The Cleaving: Vietnamese Writers in the Diaspora

Publishing Date: April 2025

“Every dialogue in this anthology shares ache and joy, emotional and intellectual poignancy, a tender agony: for art, for Việt Nam, for place, space, and scale. The Cleaving is an exhibition of what the purest academic scholarship can achieve: art.”

—Lily Hoàng, Professor of Literature and Creative Writing, University of California, San Diego
The Cleaving cover

“Perhaps The Cleaving’s most significant contribution is in contextualizing the work of these artists as part of a remarkably diverse community, as adept practitioners of craft, and as members of a diaspora whose political orientations toward their former and current homelands do not tidily align. This collection compels recognition of the rich aesthetic and creative aspects of such work beyond ‘ethnography to be harvested,’ to borrow from Ocean Vuong’s conversation with Kim Thúy. Simply riveting—I can’t think of anything comparable.”

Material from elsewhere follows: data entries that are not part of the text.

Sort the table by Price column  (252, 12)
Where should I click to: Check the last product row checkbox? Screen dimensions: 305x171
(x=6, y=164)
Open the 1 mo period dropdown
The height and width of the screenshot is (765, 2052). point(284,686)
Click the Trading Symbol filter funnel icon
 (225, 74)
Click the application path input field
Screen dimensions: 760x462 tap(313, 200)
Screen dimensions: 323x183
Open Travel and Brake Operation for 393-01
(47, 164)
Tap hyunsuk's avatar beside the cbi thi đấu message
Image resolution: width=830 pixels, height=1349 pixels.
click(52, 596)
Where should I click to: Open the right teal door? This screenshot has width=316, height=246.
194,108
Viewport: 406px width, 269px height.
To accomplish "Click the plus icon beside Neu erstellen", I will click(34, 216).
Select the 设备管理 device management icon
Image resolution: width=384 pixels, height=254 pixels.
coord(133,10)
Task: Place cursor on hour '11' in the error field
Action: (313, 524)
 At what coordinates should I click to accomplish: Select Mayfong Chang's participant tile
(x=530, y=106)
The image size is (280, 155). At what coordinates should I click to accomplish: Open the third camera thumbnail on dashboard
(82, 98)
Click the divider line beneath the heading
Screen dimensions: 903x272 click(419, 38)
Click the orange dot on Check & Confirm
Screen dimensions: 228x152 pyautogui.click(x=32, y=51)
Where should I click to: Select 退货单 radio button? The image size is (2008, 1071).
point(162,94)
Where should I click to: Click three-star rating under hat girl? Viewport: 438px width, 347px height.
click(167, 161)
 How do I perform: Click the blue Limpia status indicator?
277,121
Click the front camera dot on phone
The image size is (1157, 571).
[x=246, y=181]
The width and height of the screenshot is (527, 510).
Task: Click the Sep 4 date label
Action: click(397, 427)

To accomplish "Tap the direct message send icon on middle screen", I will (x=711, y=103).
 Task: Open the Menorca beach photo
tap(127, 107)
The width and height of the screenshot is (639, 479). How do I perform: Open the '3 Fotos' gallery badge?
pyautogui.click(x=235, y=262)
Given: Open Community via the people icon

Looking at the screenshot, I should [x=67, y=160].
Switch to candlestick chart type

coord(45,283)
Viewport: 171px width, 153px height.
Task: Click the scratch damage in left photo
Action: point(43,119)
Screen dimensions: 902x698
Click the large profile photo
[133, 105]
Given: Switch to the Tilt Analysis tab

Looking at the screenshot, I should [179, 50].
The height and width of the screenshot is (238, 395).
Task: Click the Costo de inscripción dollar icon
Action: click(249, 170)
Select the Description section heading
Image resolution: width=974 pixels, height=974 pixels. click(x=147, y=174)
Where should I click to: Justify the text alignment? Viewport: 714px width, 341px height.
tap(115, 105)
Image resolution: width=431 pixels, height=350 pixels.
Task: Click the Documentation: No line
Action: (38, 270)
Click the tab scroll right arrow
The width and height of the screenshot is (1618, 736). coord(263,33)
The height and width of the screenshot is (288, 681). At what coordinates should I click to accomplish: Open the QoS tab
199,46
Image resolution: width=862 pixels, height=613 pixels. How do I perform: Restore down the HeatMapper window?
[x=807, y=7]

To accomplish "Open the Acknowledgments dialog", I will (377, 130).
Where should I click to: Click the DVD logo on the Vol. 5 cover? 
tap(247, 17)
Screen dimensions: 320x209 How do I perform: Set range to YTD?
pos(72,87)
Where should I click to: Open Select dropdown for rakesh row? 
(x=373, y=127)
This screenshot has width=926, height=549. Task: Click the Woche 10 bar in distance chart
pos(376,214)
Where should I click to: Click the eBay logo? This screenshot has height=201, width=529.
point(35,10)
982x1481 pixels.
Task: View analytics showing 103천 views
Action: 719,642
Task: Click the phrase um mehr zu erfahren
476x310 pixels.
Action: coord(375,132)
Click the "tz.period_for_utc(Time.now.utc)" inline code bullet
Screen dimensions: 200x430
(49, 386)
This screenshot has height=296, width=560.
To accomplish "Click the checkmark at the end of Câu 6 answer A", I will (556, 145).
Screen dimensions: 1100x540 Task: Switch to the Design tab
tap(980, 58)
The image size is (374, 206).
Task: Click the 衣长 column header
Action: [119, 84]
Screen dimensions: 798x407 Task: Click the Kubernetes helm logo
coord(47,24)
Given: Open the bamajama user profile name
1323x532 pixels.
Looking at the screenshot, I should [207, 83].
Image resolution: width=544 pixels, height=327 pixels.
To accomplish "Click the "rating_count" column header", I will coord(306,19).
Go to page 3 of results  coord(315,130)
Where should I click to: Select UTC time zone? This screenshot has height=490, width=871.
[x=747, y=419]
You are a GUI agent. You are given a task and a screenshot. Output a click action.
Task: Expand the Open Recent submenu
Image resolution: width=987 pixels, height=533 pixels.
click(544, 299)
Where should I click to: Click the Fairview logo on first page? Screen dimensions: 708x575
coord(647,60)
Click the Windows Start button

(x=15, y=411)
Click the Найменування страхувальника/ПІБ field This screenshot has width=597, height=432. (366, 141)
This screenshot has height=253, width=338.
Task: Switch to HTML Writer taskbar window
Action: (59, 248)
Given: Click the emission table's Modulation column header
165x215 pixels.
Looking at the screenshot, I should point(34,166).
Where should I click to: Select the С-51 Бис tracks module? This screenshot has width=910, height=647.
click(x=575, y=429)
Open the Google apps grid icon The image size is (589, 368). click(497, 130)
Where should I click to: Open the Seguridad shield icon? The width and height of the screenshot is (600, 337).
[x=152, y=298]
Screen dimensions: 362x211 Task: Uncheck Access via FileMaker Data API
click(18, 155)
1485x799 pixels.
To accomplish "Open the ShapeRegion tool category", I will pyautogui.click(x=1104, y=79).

—Daniel Kim, author of The Intimacies of Conflict: Cultural Memory and the Korean War

The first DVAN Writers Residency brought together ten writers and three academics from five different countries to participate in a week-long residency at the Djerassi Resident Artists Program and a public event hosted by the San Jose Museum of Art. DVAN invited these writers to engage in dialogues and recorded them. These conversations were so rich and meaningful that we invited more writers to participate in the project, leading to the production of this upcoming book.

Edited by leading scholars Viet Thanh Nguyen, Isabelle Thuy Pelaud and Lan Duong, this book will be a first of its kind to engage a global perspective on the plurality of Vietnamese diasporic experience and imaginaries. By bringing together writers and poets from different countries to speak with each other about issues that are important to them as writers, DVAN is providing a valuable, critical academic tool that will invigorate conversations around Vietnamese diasporic literature and literature in general.

Developed in collaboration with the Critical Refugees Studies Collective, and compiled from curated conversations between over thirty writers of the Vietnamese diaspora who were invited to participate in DVAN public events and residencies, this nonfiction book publication gathers dialogues between Vietnamese writers from the U.S., France, Germany, Canada, Israel, and Indonesia.